Records from a data collection:
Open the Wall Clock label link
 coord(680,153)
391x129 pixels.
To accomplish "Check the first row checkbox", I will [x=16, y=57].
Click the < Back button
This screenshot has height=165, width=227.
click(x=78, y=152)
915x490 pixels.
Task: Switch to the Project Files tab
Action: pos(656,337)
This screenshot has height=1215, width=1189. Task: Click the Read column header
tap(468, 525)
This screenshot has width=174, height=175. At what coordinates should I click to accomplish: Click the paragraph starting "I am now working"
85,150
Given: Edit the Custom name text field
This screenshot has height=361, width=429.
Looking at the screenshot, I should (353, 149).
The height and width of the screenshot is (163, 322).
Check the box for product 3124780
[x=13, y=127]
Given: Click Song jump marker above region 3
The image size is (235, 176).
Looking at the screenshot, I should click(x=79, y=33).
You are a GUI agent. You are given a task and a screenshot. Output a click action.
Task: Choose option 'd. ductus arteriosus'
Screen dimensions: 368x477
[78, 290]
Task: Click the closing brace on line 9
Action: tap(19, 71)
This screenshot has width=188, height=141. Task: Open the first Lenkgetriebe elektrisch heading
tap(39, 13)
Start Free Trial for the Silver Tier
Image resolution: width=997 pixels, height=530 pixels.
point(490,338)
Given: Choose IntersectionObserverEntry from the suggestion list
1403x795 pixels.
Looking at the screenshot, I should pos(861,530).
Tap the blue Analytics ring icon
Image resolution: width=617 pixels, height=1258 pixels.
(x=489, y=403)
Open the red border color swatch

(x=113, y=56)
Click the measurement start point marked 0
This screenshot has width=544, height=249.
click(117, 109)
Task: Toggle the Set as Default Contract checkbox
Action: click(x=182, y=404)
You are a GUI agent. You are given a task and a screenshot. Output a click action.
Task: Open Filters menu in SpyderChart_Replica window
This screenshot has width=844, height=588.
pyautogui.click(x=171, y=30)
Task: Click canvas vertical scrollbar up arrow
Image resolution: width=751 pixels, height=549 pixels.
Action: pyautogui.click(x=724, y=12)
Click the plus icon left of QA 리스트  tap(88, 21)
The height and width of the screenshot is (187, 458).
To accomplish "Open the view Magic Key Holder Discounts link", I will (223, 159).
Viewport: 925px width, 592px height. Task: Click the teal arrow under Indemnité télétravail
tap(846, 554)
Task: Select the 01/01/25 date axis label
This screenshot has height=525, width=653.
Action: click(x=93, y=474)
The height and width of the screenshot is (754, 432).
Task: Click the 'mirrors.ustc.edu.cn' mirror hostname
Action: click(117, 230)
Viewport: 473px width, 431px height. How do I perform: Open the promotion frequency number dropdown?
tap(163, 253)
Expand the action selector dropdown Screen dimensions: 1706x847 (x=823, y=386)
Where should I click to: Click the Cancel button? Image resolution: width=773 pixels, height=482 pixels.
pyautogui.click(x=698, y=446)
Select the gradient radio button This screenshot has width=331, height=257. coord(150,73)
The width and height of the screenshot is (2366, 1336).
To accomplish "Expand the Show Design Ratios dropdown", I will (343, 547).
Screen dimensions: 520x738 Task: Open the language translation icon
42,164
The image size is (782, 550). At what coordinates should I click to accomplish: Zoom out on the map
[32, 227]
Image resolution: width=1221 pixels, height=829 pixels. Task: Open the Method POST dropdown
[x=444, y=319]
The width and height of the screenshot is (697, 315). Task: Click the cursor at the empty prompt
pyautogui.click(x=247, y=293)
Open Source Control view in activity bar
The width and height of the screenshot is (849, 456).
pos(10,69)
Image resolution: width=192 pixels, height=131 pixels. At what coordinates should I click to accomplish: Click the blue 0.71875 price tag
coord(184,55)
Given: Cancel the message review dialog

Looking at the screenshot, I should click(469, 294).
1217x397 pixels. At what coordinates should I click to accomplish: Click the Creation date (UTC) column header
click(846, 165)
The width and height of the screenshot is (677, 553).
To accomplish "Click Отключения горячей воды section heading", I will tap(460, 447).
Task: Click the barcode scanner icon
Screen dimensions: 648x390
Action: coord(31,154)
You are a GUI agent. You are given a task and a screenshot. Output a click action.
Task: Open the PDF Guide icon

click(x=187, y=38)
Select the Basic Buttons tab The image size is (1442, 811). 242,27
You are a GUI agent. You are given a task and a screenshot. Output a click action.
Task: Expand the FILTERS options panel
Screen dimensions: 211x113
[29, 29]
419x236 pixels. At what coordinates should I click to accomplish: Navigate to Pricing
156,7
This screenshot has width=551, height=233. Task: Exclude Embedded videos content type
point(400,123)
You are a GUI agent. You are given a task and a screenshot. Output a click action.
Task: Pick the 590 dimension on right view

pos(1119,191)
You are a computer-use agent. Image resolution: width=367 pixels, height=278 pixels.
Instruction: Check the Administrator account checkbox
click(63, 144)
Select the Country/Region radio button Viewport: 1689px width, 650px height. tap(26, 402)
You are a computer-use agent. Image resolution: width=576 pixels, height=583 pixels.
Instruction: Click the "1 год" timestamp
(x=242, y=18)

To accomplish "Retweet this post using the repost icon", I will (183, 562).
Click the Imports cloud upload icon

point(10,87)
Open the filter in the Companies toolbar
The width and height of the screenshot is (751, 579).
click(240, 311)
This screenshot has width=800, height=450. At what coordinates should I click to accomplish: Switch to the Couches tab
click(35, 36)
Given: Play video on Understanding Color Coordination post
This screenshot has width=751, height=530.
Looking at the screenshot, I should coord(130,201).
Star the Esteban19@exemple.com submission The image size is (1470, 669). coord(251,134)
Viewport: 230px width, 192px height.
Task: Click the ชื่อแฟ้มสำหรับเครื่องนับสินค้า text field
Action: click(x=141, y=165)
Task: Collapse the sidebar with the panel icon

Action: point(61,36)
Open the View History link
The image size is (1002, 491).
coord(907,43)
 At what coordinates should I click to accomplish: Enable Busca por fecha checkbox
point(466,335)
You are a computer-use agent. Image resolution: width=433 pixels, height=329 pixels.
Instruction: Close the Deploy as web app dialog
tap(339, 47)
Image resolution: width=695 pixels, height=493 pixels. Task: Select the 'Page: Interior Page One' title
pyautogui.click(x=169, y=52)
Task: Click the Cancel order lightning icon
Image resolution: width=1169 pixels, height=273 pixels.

TASK BRIEF:
Reproduce all the entries verbatim, leaving nothing out.

WRITTEN ANSWER:
Open the Wall Clock label link
 coord(680,153)
391x129 pixels.
To accomplish "Check the first row checkbox", I will [x=16, y=57].
Click the < Back button
This screenshot has height=165, width=227.
click(x=78, y=152)
915x490 pixels.
Task: Switch to the Project Files tab
Action: pos(656,337)
This screenshot has height=1215, width=1189. Task: Click the Read column header
tap(468, 525)
This screenshot has width=174, height=175. At what coordinates should I click to accomplish: Click the paragraph starting "I am now working"
85,150
Given: Edit the Custom name text field
This screenshot has height=361, width=429.
Looking at the screenshot, I should (353, 149).
The height and width of the screenshot is (163, 322).
Check the box for product 3124780
[x=13, y=127]
Given: Click Song jump marker above region 3
The image size is (235, 176).
Looking at the screenshot, I should click(x=79, y=33).
You are a GUI agent. You are given a task and a screenshot. Output a click action.
Task: Choose option 'd. ductus arteriosus'
Screen dimensions: 368x477
[78, 290]
Task: Click the closing brace on line 9
Action: tap(19, 71)
This screenshot has width=188, height=141. Task: Open the first Lenkgetriebe elektrisch heading
tap(39, 13)
Start Free Trial for the Silver Tier
Image resolution: width=997 pixels, height=530 pixels.
point(490,338)
Given: Choose IntersectionObserverEntry from the suggestion list
1403x795 pixels.
Looking at the screenshot, I should pos(861,530).
Tap the blue Analytics ring icon
Image resolution: width=617 pixels, height=1258 pixels.
(x=489, y=403)
Open the red border color swatch

(x=113, y=56)
Click the measurement start point marked 0
This screenshot has width=544, height=249.
click(117, 109)
Task: Toggle the Set as Default Contract checkbox
Action: click(x=182, y=404)
You are a GUI agent. You are given a task and a screenshot. Output a click action.
Task: Open Filters menu in SpyderChart_Replica window
This screenshot has width=844, height=588.
pyautogui.click(x=171, y=30)
Task: Click canvas vertical scrollbar up arrow
Image resolution: width=751 pixels, height=549 pixels.
Action: pyautogui.click(x=724, y=12)
Click the plus icon left of QA 리스트  tap(88, 21)
The height and width of the screenshot is (187, 458).
To accomplish "Open the view Magic Key Holder Discounts link", I will (223, 159).
Viewport: 925px width, 592px height. Task: Click the teal arrow under Indemnité télétravail
tap(846, 554)
Task: Select the 01/01/25 date axis label
This screenshot has height=525, width=653.
Action: click(x=93, y=474)
The height and width of the screenshot is (754, 432).
Task: Click the 'mirrors.ustc.edu.cn' mirror hostname
Action: click(117, 230)
Viewport: 473px width, 431px height. How do I perform: Open the promotion frequency number dropdown?
tap(163, 253)
Expand the action selector dropdown Screen dimensions: 1706x847 (x=823, y=386)
Where should I click to: Click the Cancel button? Image resolution: width=773 pixels, height=482 pixels.
pyautogui.click(x=698, y=446)
Select the gradient radio button This screenshot has width=331, height=257. coord(150,73)
The width and height of the screenshot is (2366, 1336).
To accomplish "Expand the Show Design Ratios dropdown", I will (343, 547).
Screen dimensions: 520x738 Task: Open the language translation icon
42,164
The image size is (782, 550). At what coordinates should I click to accomplish: Zoom out on the map
[32, 227]
Image resolution: width=1221 pixels, height=829 pixels. Task: Open the Method POST dropdown
[x=444, y=319]
The width and height of the screenshot is (697, 315). Task: Click the cursor at the empty prompt
pyautogui.click(x=247, y=293)
Open Source Control view in activity bar
The width and height of the screenshot is (849, 456).
pos(10,69)
Image resolution: width=192 pixels, height=131 pixels. At what coordinates should I click to accomplish: Click the blue 0.71875 price tag
coord(184,55)
Given: Cancel the message review dialog

Looking at the screenshot, I should click(469, 294).
1217x397 pixels. At what coordinates should I click to accomplish: Click the Creation date (UTC) column header
click(846, 165)
The width and height of the screenshot is (677, 553).
To accomplish "Click Отключения горячей воды section heading", I will tap(460, 447).
Task: Click the barcode scanner icon
Screen dimensions: 648x390
Action: coord(31,154)
You are a GUI agent. You are given a task and a screenshot. Output a click action.
Task: Open the PDF Guide icon

click(x=187, y=38)
Select the Basic Buttons tab The image size is (1442, 811). 242,27
You are a GUI agent. You are given a task and a screenshot. Output a click action.
Task: Expand the FILTERS options panel
Screen dimensions: 211x113
[29, 29]
419x236 pixels. At what coordinates should I click to accomplish: Navigate to Pricing
156,7
This screenshot has width=551, height=233. Task: Exclude Embedded videos content type
point(400,123)
You are a GUI agent. You are given a task and a screenshot. Output a click action.
Task: Pick the 590 dimension on right view

pos(1119,191)
You are a computer-use agent. Image resolution: width=367 pixels, height=278 pixels.
Instruction: Check the Administrator account checkbox
click(63, 144)
Select the Country/Region radio button Viewport: 1689px width, 650px height. tap(26, 402)
You are a computer-use agent. Image resolution: width=576 pixels, height=583 pixels.
Instruction: Click the "1 год" timestamp
(x=242, y=18)

To accomplish "Retweet this post using the repost icon", I will (183, 562).
Click the Imports cloud upload icon

point(10,87)
Open the filter in the Companies toolbar
The width and height of the screenshot is (751, 579).
click(240, 311)
This screenshot has width=800, height=450. At what coordinates should I click to accomplish: Switch to the Couches tab
click(35, 36)
Given: Play video on Understanding Color Coordination post
This screenshot has width=751, height=530.
Looking at the screenshot, I should coord(130,201).
Star the Esteban19@exemple.com submission The image size is (1470, 669). coord(251,134)
Viewport: 230px width, 192px height.
Task: Click the ชื่อแฟ้มสำหรับเครื่องนับสินค้า text field
Action: click(x=141, y=165)
Task: Collapse the sidebar with the panel icon

Action: point(61,36)
Open the View History link
The image size is (1002, 491).
coord(907,43)
 At what coordinates should I click to accomplish: Enable Busca por fecha checkbox
point(466,335)
You are a computer-use agent. Image resolution: width=433 pixels, height=329 pixels.
Instruction: Close the Deploy as web app dialog
tap(339, 47)
Image resolution: width=695 pixels, height=493 pixels. Task: Select the 'Page: Interior Page One' title
pyautogui.click(x=169, y=52)
Task: Click the Cancel order lightning icon
Image resolution: width=1169 pixels, height=273 pixels.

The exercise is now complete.